Top of Supplied information
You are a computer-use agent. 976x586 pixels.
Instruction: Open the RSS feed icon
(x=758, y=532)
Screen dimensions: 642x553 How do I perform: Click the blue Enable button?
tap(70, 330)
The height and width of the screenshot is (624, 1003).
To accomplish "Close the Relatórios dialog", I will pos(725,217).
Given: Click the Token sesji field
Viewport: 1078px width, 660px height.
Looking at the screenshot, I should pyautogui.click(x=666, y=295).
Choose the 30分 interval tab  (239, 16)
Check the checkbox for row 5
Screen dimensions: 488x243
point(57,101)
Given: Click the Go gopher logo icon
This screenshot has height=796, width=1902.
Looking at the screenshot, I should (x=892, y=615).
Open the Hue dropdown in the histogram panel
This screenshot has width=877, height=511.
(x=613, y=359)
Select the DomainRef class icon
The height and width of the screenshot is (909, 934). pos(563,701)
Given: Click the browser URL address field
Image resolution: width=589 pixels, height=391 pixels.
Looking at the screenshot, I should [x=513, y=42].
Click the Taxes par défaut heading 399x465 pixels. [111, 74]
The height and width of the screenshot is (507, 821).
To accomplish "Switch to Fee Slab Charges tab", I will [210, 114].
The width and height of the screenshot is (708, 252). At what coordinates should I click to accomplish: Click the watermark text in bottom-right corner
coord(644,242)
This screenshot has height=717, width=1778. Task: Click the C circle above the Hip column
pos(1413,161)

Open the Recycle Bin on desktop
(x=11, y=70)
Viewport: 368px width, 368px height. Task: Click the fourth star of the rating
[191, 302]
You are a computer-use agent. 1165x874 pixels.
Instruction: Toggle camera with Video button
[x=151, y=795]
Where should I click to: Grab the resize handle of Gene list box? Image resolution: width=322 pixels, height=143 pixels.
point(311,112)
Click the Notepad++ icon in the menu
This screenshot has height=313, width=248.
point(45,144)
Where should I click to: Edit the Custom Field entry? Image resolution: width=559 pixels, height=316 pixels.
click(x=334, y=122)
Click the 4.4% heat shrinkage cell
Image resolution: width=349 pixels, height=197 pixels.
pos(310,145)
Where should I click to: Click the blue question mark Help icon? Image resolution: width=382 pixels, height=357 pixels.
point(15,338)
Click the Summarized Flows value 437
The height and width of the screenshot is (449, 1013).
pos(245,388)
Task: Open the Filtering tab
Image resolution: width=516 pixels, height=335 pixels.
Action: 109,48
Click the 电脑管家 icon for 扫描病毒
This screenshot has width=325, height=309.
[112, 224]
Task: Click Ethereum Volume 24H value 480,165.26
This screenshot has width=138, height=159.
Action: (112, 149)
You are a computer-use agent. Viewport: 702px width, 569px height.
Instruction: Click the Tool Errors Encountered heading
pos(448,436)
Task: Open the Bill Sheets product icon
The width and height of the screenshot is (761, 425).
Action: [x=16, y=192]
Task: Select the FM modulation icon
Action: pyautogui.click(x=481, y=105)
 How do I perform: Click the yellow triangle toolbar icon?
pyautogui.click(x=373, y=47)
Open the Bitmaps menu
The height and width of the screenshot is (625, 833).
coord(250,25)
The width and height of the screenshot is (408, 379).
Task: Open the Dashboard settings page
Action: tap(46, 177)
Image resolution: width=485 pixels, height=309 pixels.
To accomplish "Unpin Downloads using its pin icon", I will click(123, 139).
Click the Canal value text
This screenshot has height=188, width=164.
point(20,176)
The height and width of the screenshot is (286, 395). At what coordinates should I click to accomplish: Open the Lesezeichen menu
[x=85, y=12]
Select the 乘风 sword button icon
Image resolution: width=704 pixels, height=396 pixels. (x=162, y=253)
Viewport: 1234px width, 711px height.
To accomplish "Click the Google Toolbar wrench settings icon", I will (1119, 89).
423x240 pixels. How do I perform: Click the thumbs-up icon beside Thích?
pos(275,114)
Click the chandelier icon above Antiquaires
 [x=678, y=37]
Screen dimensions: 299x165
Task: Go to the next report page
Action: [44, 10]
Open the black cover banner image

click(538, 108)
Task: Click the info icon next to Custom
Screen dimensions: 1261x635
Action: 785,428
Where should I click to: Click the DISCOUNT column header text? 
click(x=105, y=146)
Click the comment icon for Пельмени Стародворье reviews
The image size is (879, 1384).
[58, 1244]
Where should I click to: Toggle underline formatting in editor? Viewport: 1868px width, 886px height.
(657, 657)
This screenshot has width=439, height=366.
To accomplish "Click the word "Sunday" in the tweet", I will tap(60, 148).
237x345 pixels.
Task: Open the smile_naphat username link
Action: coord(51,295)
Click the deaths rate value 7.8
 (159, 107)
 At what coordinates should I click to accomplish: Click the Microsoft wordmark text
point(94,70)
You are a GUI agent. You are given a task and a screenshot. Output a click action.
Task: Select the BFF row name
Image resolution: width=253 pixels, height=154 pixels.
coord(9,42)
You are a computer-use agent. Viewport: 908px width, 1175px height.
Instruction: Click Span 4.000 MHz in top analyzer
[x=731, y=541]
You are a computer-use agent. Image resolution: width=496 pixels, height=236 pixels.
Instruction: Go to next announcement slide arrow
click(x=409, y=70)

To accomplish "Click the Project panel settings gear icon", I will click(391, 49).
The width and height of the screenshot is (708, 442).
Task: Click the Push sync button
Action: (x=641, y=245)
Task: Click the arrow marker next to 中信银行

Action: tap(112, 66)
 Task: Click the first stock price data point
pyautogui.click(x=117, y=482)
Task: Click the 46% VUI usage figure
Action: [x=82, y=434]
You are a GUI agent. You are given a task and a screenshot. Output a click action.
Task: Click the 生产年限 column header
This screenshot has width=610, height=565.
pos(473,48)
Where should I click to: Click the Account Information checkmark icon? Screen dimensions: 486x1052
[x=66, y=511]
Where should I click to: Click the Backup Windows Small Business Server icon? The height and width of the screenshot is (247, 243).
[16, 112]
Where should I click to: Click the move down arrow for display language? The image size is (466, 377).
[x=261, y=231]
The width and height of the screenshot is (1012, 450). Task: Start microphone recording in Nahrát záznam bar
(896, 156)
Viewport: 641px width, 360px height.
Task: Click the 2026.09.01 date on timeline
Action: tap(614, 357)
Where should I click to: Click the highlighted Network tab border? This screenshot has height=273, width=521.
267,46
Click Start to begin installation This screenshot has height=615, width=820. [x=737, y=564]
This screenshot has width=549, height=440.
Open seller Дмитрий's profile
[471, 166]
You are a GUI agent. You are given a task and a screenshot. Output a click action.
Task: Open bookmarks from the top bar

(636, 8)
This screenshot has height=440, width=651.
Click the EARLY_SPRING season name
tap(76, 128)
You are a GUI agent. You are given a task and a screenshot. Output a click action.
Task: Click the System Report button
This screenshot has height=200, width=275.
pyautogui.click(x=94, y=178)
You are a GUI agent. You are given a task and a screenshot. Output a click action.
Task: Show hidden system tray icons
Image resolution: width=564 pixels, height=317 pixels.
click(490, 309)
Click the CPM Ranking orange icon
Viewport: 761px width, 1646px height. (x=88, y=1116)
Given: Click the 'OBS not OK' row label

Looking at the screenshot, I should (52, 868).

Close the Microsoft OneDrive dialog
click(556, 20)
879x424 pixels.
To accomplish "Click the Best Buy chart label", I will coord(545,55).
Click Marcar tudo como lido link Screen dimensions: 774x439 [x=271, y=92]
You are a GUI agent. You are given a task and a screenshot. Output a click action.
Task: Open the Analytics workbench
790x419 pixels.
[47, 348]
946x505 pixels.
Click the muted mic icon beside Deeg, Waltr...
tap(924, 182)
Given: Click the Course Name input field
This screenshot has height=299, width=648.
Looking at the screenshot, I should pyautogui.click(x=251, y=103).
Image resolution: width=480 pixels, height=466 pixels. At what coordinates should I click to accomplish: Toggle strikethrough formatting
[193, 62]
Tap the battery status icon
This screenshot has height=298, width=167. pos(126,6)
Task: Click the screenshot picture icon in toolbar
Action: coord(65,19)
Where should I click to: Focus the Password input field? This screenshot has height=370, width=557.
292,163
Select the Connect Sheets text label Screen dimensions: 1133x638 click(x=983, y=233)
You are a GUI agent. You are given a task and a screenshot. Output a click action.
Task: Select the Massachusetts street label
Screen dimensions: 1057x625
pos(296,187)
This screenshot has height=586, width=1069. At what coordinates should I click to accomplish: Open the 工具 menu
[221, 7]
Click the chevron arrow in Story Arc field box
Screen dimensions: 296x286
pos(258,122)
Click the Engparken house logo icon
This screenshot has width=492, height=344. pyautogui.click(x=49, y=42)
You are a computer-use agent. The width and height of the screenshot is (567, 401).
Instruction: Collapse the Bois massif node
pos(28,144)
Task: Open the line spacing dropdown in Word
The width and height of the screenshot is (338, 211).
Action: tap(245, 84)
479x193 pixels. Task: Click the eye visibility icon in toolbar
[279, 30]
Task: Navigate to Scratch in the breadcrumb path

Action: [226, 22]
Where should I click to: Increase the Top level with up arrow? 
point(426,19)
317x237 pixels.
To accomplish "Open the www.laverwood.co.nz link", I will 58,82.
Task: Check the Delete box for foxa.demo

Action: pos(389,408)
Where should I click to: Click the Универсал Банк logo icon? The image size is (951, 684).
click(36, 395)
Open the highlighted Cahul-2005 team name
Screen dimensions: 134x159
Bottom of Supplied information
#### Task objective
Your reply must contain exactly the lines from the first line of the data through the line holding "Given: Click the Token sesji field", and nothing more.

#### Exercise solution
You are a computer-use agent. 976x586 pixels.
Instruction: Open the RSS feed icon
(x=758, y=532)
Screen dimensions: 642x553 How do I perform: Click the blue Enable button?
tap(70, 330)
The height and width of the screenshot is (624, 1003).
To accomplish "Close the Relatórios dialog", I will pos(725,217).
Given: Click the Token sesji field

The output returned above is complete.